Not too much, not too little, just right

Iodine is a complicated trace element because it is ESSENTIAL for our health, but it is only required in TRACE amounts. All nutrients are just the same in that we need to eat the right amount of them, however, the right amount of iodine is both super essential but also super small. You only need about a teaspoon of iodine for your whole life, but it is essential for the whole journey.

Iodine is vital for thyroid hormonal function, and a number of thyroid disorders are caused by deficiency of iodine and can lead to impaired metabolism, protein synthesis, blood flow, brain development, cell growth, reproduction and bone health. We know that a lack of iodine causes serious neurological and hormonal health problems, but we still don’t fully understand where and how it all works. The fact that aside from the thyroid gland, we find iodine in the mammary glands, eye, gastric mucosa, cervix and salivary glands, suggests that iodine is essential for the function of our mucosal systems. Iodine is also an anti-oxidant.

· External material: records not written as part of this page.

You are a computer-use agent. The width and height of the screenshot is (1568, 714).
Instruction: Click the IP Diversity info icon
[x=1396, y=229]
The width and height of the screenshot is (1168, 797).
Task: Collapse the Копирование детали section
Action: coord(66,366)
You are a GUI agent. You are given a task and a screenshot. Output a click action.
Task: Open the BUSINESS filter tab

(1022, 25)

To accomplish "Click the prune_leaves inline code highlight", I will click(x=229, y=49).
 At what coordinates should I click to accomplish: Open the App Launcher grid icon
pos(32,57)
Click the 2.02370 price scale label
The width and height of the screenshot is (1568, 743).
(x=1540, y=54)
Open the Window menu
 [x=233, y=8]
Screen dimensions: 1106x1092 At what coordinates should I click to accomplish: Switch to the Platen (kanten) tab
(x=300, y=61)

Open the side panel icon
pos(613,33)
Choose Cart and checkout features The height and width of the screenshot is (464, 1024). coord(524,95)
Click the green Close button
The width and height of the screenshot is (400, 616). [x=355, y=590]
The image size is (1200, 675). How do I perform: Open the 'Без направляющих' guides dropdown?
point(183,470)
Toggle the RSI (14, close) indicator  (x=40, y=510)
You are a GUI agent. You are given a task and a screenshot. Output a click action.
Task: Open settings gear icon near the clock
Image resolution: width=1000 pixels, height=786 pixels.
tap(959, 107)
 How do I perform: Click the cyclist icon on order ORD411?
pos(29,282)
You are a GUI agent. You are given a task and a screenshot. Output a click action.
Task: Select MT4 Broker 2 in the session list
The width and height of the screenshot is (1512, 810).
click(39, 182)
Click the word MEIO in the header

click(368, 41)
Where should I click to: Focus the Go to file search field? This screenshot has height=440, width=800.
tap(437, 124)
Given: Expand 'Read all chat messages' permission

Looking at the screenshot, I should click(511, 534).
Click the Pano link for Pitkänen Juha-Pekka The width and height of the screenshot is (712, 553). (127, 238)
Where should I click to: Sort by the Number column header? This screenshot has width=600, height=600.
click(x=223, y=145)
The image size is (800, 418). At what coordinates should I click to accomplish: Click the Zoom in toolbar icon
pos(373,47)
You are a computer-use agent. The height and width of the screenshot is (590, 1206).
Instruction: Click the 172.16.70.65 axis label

A healthy adult can store up to 20 milligrams of iodine in the thyroid gland, and we should be keeping that up with the ingestion of up to 500 micrograms per day, as we use and lose most of that in 24 hours.

Because iodine is required in trace amounts, there is also the risk is that you can overdose on iodine. Many of you have heard about the risk of too much iodine from seaweed, although he global problems of deficiency on human health far outweigh the issues of overdosing in a smaller number of people. It is unfortunate that the field of nutrition is not yet across the diversity of seaweeds in the same way that they are across the nutritional diversity of plants, because not all seaweeds have super high levels of iodine. Although most seaweeds have at least some.

Understanding the seaweed solution properly

Seaweeds ain’t seaweeds just like plants ain’t plants. Some people make an assumption that because kombu has such sky-high levels of iodine, that all seaweeds do. You can see in the graph below that this is far from the truth.

PhycoHealth has a long history of research in measuring trace elements across many species of seaweeds, and in particular our own green seaweeds have just the right amount of iodine to be naturally useful in keeping up your iodine requirements, WITHOUT overdosing. You can see on the chart above that our 10g of our green seaweed has very safe iodine levels compared to other seaweeds such as Kombu. You should not, however, be eating even a gram of Kombu per day as the safe daily intake of iodine is already exceeded at 0.3g of Kombu. This is why you need to look at the species and amount of “kelp” included in ‘kelp” tablets.

Some things are just better provided in food than supplements

Because we know seaweeds so well, we can include 10g of our seaweed in staple foods such as pasta, snacks and muesli, which also delivers the other nutritional benefits from the rest of the seaweed, safely. You can expect to get up to 80% of your iodine requirements in a full serving of Phettuccine, while the recommended intake of SeaFibre-3 has very safe iodine levels at less than 20% of the recommended dietary intake for those of you who need to be careful with iodine. We believe that iodine is best eaten as a trace element in food than risk overdosing it in supplements.

Be part of turning a big global problem around with a simple solution for your health and a better planet.

If you have already got an overactive thyroid or underactive thyroid, then iodine in your diet may or may not be helpful. You should always consult with your doctor if you have thyroid health issues.